A brief flicker of hope warms his heart, only to fade once more into the chill of the modern soul.
The prison does not tighten. It does not rest. It simply persists.
A prison of metal and false hopes, a hidden web of chains dictating the lives of the living and weighing upon the dead, trapped forever in the merciless design of man.
Another soul witnesses the end of its own race. A long-loving heart, which resisted the crushing of its hopes, now burns brightly with newfound hatred toward society.
A love that could not bloom within its beloved, a dream of a future together that will never come to be — a lady forever awaiting death, longing to reunite with her dream man.
A lone witness to life's unrelenting cruelty.

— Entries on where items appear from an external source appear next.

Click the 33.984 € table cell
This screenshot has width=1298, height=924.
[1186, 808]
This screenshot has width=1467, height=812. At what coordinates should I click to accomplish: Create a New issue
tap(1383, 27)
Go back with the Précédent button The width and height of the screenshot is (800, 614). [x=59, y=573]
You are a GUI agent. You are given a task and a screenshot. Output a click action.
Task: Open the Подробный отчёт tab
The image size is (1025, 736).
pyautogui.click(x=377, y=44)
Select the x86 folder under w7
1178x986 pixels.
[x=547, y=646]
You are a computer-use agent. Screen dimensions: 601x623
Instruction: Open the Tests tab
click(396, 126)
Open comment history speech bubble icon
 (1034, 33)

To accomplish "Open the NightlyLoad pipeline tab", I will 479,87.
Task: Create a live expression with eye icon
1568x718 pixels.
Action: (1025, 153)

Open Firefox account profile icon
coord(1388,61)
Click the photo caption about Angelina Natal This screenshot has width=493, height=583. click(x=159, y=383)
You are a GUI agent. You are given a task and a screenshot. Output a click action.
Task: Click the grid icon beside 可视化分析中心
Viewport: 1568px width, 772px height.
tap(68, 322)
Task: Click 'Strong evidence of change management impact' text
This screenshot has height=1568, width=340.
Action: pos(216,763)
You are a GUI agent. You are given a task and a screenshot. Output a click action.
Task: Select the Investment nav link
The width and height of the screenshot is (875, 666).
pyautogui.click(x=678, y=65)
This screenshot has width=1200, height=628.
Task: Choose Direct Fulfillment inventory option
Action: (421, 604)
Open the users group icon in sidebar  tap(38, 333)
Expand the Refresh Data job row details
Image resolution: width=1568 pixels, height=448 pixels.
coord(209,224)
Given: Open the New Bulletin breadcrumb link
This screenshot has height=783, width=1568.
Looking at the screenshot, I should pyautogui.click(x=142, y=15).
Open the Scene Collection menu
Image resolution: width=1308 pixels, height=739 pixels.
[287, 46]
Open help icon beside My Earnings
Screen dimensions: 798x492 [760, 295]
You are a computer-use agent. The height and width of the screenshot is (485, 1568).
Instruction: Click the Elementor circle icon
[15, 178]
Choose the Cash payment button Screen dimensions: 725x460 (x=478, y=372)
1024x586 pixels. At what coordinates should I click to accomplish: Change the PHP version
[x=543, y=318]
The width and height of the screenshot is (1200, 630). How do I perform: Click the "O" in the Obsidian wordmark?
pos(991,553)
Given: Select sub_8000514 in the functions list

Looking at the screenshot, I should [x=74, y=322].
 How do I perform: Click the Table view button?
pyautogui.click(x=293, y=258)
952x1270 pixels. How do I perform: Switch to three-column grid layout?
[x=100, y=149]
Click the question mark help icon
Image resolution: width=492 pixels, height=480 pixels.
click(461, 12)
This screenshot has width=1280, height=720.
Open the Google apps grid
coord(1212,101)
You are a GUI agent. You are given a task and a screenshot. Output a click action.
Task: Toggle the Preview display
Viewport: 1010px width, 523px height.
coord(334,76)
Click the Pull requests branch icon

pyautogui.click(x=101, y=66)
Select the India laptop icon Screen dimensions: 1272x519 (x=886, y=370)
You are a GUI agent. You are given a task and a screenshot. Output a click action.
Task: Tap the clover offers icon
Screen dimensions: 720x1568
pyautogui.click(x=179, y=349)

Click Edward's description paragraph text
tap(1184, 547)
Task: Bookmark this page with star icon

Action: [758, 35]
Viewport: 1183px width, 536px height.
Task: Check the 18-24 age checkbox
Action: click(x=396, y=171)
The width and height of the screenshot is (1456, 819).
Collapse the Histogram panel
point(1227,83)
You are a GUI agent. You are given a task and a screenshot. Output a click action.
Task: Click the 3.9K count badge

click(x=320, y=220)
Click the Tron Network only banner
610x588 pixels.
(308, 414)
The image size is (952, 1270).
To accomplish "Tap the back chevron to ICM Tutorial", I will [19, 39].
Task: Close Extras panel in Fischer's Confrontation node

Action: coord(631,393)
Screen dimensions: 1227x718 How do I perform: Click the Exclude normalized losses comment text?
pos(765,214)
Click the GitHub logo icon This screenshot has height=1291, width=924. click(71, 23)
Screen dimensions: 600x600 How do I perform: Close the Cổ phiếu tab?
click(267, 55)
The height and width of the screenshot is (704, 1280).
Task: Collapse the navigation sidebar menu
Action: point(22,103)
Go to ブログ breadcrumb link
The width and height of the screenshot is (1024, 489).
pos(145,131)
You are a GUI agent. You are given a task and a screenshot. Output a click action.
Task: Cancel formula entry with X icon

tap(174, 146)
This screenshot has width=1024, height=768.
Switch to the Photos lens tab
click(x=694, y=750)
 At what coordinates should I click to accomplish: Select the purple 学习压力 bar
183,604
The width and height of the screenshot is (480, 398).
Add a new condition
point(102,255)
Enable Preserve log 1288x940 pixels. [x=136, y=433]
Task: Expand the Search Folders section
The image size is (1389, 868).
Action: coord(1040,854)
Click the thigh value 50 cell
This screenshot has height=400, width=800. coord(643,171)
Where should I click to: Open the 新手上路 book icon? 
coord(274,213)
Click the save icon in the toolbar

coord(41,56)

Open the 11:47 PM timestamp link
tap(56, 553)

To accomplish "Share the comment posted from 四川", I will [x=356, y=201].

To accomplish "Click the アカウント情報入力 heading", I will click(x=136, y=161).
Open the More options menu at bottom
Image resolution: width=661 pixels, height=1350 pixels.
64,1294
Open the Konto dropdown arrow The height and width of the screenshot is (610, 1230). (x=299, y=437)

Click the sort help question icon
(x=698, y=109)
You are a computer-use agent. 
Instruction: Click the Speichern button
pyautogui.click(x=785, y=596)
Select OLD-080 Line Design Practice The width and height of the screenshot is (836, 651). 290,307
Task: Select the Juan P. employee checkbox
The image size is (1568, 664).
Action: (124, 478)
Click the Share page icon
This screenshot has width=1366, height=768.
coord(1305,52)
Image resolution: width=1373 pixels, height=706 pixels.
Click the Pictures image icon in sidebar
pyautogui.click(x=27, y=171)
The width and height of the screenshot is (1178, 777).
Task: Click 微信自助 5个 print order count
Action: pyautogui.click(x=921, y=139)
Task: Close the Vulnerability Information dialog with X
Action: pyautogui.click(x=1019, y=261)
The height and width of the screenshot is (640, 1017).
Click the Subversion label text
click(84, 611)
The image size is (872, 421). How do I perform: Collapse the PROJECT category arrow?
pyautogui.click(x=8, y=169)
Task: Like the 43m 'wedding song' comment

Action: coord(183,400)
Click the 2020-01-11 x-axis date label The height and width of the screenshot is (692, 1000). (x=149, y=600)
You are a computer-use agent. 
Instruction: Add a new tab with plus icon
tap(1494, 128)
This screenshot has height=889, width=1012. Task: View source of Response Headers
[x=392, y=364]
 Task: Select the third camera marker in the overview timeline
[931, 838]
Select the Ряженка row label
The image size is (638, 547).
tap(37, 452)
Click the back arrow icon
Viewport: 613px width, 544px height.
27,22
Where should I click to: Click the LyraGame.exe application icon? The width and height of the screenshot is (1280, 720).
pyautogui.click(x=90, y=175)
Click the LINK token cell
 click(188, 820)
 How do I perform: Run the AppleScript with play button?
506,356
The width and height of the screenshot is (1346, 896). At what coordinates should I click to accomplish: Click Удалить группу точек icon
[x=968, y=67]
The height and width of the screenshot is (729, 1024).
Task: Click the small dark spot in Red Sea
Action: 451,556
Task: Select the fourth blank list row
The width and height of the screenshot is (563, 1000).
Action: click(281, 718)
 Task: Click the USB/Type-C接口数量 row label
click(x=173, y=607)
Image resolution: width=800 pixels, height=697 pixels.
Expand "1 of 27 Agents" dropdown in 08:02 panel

In that instant, she resolves to return everything the world had taken — a rare clarity coursing through her soul. A moment when she embraces pure hate and the consuming drive of revenge.
Two souls touched by a crushed soul's passage into oblivion.
One embraces hatred and revenge, while the other has glimpsed the open door — and must choose whether to step forward or be swallowed by the soul-crushing machinery of normality.
Within this gray prison, life is hollow, freedom a forgotten word, and the thought of escape never crosses anyone's mind until now.